DATA FOR THIS EXERCISE –
>>

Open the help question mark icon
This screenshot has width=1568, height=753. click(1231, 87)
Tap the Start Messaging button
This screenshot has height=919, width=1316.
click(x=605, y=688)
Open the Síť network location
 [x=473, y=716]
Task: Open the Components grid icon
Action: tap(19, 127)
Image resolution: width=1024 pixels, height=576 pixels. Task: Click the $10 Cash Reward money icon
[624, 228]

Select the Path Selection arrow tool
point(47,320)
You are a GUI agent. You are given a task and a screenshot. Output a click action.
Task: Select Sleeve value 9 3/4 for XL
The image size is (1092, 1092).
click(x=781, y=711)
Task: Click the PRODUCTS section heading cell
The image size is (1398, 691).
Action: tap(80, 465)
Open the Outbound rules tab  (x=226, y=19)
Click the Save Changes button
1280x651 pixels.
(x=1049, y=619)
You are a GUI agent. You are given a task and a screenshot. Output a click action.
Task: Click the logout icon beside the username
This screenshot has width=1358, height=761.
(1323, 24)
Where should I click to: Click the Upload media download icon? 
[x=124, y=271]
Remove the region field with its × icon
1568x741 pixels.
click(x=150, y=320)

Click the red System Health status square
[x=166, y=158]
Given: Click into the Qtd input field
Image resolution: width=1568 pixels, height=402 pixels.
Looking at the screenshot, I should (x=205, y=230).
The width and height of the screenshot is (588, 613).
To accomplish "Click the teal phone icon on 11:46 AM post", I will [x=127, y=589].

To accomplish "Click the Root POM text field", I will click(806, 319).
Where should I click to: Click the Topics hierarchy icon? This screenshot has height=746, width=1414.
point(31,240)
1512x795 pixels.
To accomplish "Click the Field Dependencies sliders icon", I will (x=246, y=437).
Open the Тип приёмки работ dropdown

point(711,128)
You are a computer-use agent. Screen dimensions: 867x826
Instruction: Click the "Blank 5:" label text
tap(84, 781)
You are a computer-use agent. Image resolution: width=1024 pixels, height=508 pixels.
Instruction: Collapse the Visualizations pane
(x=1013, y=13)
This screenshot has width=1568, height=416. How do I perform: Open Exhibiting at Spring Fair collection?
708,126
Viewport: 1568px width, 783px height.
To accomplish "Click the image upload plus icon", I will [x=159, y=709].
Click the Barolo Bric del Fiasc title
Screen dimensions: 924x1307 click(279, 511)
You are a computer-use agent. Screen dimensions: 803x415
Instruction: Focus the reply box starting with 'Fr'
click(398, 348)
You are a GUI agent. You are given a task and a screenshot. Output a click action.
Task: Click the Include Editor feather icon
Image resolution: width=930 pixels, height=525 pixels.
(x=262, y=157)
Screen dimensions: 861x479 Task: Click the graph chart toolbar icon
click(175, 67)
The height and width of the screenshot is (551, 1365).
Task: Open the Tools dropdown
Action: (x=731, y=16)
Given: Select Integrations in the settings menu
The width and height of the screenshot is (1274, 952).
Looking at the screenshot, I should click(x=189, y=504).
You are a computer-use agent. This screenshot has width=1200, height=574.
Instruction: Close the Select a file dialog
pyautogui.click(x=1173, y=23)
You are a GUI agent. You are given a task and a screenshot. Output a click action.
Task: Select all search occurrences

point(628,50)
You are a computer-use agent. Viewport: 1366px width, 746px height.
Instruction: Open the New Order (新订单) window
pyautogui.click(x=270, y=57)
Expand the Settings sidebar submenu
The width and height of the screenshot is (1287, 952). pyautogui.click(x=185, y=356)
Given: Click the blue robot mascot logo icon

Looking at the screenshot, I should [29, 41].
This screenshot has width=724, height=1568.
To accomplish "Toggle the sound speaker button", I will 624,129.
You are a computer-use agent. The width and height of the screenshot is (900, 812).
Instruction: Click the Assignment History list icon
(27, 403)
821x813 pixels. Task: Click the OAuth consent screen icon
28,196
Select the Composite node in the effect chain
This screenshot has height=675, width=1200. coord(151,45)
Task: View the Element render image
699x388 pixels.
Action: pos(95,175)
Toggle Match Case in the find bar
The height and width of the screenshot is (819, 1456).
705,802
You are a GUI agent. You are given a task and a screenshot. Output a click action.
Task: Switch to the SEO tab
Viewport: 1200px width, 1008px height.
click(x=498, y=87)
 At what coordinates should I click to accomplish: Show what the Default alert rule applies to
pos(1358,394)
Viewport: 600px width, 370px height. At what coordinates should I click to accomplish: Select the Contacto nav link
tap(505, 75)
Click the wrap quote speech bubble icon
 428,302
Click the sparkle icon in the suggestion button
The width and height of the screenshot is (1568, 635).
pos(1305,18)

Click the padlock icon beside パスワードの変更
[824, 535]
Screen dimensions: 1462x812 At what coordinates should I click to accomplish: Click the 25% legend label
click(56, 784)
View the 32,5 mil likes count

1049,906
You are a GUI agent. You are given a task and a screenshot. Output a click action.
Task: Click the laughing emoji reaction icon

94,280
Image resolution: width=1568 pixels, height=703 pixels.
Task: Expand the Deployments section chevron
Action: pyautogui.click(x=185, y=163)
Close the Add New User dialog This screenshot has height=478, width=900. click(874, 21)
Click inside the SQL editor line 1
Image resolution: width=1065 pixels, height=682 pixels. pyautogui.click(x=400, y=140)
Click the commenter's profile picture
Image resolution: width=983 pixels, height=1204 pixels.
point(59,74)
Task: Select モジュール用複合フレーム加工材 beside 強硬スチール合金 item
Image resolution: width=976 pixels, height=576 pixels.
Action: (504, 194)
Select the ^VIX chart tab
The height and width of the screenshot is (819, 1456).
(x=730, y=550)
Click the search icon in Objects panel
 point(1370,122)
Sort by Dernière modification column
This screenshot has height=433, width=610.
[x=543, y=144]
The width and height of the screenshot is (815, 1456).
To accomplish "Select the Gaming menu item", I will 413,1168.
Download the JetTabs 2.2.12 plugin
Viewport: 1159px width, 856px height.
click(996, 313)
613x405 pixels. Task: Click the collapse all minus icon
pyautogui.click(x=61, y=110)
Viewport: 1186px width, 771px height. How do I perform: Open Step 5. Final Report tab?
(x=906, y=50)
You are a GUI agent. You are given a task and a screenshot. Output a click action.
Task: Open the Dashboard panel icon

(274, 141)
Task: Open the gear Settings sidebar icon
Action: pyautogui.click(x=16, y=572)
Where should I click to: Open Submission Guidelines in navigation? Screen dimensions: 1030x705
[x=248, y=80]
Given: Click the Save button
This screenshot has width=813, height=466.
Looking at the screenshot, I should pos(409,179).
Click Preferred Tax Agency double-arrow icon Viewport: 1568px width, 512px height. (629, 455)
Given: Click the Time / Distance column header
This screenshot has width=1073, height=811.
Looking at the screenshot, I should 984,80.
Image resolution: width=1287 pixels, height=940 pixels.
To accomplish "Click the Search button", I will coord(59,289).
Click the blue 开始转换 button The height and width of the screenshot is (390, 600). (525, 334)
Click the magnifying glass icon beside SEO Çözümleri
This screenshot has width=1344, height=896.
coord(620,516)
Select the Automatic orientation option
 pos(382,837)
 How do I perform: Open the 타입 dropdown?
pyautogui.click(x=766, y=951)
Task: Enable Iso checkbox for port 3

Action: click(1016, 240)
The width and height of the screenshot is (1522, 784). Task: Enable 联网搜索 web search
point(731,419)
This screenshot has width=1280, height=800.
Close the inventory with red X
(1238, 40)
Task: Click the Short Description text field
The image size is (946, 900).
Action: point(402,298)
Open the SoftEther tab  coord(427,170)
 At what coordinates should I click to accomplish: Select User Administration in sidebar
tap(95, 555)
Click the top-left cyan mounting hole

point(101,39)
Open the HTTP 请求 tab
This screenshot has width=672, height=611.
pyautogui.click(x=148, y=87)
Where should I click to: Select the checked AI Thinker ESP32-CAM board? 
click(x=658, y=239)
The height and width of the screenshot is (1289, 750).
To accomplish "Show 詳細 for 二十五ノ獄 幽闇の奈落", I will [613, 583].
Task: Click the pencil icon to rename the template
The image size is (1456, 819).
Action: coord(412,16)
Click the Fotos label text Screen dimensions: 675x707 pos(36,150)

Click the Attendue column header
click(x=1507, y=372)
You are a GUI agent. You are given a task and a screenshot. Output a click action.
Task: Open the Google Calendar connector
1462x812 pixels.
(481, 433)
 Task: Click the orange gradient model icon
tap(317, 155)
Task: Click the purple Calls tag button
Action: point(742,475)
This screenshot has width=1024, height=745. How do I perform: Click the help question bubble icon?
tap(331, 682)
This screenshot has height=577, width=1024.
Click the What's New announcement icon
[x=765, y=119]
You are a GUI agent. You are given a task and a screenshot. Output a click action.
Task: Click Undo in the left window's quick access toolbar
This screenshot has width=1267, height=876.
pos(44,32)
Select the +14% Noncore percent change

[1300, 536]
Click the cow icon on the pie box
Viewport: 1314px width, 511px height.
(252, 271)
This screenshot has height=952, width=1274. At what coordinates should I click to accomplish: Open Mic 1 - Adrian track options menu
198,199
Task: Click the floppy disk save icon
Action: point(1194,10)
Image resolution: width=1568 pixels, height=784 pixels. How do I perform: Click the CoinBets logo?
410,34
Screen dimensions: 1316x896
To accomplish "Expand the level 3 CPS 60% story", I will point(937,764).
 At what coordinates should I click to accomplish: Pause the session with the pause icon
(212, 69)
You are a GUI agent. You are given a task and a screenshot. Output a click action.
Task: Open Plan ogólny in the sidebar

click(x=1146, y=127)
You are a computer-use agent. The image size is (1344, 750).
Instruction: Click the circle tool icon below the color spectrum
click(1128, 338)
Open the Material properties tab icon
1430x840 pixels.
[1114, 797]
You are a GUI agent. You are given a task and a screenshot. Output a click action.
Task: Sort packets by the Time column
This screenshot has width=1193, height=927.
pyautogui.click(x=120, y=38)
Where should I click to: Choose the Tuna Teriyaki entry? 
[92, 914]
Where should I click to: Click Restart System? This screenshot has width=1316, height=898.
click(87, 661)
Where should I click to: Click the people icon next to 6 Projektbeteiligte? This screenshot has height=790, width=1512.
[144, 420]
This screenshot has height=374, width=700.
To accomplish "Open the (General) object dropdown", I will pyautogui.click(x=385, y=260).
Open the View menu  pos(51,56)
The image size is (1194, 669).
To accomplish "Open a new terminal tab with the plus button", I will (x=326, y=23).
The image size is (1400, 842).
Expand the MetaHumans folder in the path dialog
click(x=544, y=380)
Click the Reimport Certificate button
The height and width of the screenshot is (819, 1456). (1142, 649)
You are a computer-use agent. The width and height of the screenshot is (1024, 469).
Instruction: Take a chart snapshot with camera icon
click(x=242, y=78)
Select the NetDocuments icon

<<

WHAT TO DO – Reproduce verbatim the lines of the data above, from the line holding "Given: Click the blue robot mascot logo icon" through the line holding "click(56, 784)", both lines included.

REPLY TO THE EXERCISE –
Given: Click the blue robot mascot logo icon

Looking at the screenshot, I should [29, 41].
This screenshot has width=724, height=1568.
To accomplish "Toggle the sound speaker button", I will 624,129.
You are a computer-use agent. The width and height of the screenshot is (900, 812).
Instruction: Click the Assignment History list icon
(27, 403)
821x813 pixels. Task: Click the OAuth consent screen icon
28,196
Select the Composite node in the effect chain
This screenshot has height=675, width=1200. coord(151,45)
Task: View the Element render image
699x388 pixels.
Action: pos(95,175)
Toggle Match Case in the find bar
The height and width of the screenshot is (819, 1456).
705,802
You are a GUI agent. You are given a task and a screenshot. Output a click action.
Task: Switch to the SEO tab
Viewport: 1200px width, 1008px height.
click(x=498, y=87)
 At what coordinates should I click to accomplish: Show what the Default alert rule applies to
pos(1358,394)
Viewport: 600px width, 370px height. At what coordinates should I click to accomplish: Select the Contacto nav link
tap(505, 75)
Click the wrap quote speech bubble icon
 428,302
Click the sparkle icon in the suggestion button
The width and height of the screenshot is (1568, 635).
pos(1305,18)

Click the padlock icon beside パスワードの変更
[824, 535]
Screen dimensions: 1462x812 At what coordinates should I click to accomplish: Click the 25% legend label
click(56, 784)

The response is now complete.